Task ▸ Copy the lines of the data unchanged, starting at the line that contains "The height and width of the screenshot is (1080, 1920)." and ending at the line that contains "[x=586, y=10]", with both of those lines included.

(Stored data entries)
----------

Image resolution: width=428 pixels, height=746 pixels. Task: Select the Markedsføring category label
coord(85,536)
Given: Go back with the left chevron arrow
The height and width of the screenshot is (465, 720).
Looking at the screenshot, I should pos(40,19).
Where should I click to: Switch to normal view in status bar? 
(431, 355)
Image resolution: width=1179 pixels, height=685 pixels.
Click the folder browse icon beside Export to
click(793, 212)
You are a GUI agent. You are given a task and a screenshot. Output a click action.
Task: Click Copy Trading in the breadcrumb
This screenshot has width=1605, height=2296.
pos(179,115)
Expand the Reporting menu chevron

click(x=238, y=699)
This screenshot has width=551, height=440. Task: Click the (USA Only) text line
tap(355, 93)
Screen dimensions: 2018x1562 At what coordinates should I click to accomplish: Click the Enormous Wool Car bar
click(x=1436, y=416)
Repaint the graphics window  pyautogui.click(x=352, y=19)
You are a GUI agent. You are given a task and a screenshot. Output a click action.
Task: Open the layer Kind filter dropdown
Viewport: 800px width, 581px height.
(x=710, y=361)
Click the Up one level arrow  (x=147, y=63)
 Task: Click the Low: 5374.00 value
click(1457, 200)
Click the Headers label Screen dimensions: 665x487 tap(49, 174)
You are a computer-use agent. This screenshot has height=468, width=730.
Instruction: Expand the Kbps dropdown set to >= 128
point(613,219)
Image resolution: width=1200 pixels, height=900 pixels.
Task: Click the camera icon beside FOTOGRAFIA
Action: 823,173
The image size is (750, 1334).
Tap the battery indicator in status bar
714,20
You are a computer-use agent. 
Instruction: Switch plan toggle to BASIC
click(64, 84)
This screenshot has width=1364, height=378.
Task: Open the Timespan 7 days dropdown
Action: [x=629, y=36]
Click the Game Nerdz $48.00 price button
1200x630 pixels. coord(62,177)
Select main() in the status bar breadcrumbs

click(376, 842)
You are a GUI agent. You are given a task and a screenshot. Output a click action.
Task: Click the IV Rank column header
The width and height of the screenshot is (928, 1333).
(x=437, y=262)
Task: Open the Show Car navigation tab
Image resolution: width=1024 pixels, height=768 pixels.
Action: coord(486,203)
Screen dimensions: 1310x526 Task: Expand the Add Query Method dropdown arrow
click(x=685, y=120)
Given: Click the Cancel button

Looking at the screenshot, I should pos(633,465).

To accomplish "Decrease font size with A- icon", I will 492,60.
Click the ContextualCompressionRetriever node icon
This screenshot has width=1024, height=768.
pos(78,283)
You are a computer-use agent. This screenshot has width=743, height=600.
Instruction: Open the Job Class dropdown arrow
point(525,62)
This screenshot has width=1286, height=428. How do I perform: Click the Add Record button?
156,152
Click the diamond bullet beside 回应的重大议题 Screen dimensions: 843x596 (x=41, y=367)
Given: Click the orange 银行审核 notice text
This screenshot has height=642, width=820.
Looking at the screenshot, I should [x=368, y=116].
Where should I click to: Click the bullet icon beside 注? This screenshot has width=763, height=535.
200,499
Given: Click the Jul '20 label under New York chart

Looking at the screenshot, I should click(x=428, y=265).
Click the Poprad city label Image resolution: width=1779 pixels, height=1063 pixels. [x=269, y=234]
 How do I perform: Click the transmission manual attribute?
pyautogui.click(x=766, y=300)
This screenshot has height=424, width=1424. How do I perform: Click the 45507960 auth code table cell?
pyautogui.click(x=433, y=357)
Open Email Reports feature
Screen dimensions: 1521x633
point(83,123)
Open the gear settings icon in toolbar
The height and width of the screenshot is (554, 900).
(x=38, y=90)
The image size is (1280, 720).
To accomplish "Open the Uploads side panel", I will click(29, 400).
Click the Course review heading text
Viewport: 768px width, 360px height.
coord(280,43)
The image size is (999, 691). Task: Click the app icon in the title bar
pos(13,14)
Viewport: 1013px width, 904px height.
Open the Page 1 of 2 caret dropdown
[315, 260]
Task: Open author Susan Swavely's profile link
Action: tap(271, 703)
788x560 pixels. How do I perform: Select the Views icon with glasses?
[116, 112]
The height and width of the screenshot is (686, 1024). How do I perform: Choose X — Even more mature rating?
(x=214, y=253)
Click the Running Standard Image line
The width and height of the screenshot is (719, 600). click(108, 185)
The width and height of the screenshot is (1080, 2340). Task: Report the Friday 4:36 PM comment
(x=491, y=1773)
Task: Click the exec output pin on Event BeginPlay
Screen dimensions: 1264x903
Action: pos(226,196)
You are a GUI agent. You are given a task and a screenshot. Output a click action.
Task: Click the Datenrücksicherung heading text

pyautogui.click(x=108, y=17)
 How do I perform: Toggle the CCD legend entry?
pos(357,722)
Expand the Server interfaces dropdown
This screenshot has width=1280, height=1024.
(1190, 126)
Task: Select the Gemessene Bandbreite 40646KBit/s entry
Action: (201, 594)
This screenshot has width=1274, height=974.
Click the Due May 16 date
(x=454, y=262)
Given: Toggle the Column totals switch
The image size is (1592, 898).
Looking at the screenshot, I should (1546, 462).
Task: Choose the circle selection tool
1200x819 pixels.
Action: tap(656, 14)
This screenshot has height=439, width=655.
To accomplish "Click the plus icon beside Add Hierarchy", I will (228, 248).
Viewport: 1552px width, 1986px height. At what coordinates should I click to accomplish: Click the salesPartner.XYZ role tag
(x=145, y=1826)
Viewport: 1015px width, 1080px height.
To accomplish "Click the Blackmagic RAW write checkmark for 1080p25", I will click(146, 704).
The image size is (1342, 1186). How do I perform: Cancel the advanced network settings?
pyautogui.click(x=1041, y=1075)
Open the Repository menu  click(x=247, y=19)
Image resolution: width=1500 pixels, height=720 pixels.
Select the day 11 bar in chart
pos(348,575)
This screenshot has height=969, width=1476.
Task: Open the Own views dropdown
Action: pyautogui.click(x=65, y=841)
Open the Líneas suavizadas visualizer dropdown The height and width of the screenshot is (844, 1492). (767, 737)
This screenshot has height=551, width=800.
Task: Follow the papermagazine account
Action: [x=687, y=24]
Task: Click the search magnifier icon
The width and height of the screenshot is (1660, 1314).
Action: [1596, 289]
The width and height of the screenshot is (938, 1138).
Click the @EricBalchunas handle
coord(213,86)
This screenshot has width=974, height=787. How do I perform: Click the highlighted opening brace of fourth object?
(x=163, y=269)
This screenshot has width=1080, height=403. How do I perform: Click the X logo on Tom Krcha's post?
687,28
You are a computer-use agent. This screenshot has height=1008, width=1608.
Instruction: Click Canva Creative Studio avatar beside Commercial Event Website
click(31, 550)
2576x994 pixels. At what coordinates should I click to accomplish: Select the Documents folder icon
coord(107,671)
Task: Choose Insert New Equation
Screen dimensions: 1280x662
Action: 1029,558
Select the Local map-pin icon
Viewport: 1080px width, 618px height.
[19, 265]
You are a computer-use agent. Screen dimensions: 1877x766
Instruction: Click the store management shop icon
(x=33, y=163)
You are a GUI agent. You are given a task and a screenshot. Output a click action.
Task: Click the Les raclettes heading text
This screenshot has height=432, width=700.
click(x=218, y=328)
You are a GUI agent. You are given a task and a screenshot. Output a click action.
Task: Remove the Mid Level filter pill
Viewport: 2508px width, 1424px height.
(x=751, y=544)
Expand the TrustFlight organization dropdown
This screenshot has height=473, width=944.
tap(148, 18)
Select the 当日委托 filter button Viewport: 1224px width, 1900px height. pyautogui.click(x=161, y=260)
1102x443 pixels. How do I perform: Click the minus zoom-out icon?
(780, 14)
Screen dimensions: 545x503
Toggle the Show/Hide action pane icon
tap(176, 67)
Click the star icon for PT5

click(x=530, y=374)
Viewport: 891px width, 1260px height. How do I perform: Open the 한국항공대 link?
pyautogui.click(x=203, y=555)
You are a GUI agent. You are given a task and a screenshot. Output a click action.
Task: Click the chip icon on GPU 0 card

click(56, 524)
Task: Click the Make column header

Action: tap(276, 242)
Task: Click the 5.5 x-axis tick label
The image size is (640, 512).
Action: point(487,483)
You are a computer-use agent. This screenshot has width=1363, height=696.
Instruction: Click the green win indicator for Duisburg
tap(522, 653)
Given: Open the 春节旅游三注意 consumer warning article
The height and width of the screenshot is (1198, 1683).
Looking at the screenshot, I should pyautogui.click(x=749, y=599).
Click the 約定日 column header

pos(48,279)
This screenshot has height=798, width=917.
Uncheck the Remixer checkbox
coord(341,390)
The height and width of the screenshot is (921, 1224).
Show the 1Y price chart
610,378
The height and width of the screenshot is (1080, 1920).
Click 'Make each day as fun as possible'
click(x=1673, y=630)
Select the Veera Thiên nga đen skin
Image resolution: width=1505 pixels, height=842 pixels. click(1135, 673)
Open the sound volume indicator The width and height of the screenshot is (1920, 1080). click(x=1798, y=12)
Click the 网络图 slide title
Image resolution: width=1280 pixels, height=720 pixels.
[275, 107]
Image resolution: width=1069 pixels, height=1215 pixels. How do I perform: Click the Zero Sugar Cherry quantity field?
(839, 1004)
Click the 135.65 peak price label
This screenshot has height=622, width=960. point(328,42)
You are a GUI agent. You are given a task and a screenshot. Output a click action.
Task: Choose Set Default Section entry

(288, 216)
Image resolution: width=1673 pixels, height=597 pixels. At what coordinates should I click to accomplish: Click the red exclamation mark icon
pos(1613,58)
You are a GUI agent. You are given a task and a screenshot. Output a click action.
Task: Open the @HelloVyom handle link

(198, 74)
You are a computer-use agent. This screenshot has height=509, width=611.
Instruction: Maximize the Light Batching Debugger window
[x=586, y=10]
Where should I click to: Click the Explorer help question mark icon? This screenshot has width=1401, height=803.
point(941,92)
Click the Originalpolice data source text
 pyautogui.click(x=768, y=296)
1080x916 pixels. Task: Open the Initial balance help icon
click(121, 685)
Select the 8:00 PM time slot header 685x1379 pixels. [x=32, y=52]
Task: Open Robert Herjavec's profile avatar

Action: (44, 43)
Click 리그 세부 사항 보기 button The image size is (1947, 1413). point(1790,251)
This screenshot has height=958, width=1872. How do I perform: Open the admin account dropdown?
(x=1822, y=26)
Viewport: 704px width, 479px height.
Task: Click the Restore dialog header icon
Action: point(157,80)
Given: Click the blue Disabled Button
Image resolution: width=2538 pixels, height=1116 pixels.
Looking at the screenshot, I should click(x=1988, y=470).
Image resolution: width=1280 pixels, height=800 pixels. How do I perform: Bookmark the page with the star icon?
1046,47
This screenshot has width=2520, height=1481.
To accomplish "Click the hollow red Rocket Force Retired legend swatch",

----------

Finished exercise ▸
The height and width of the screenshot is (1080, 1920).
Click 'Make each day as fun as possible'
click(x=1673, y=630)
Select the Veera Thiên nga đen skin
Image resolution: width=1505 pixels, height=842 pixels. click(1135, 673)
Open the sound volume indicator The width and height of the screenshot is (1920, 1080). click(x=1798, y=12)
Click the 网络图 slide title
Image resolution: width=1280 pixels, height=720 pixels.
[275, 107]
Image resolution: width=1069 pixels, height=1215 pixels. How do I perform: Click the Zero Sugar Cherry quantity field?
(839, 1004)
Click the 135.65 peak price label
This screenshot has height=622, width=960. point(328,42)
You are a GUI agent. You are given a task and a screenshot. Output a click action.
Task: Choose Set Default Section entry

(288, 216)
Image resolution: width=1673 pixels, height=597 pixels. At what coordinates should I click to accomplish: Click the red exclamation mark icon
pos(1613,58)
You are a GUI agent. You are given a task and a screenshot. Output a click action.
Task: Open the @HelloVyom handle link

(198, 74)
You are a computer-use agent. This screenshot has height=509, width=611.
Instruction: Maximize the Light Batching Debugger window
[x=586, y=10]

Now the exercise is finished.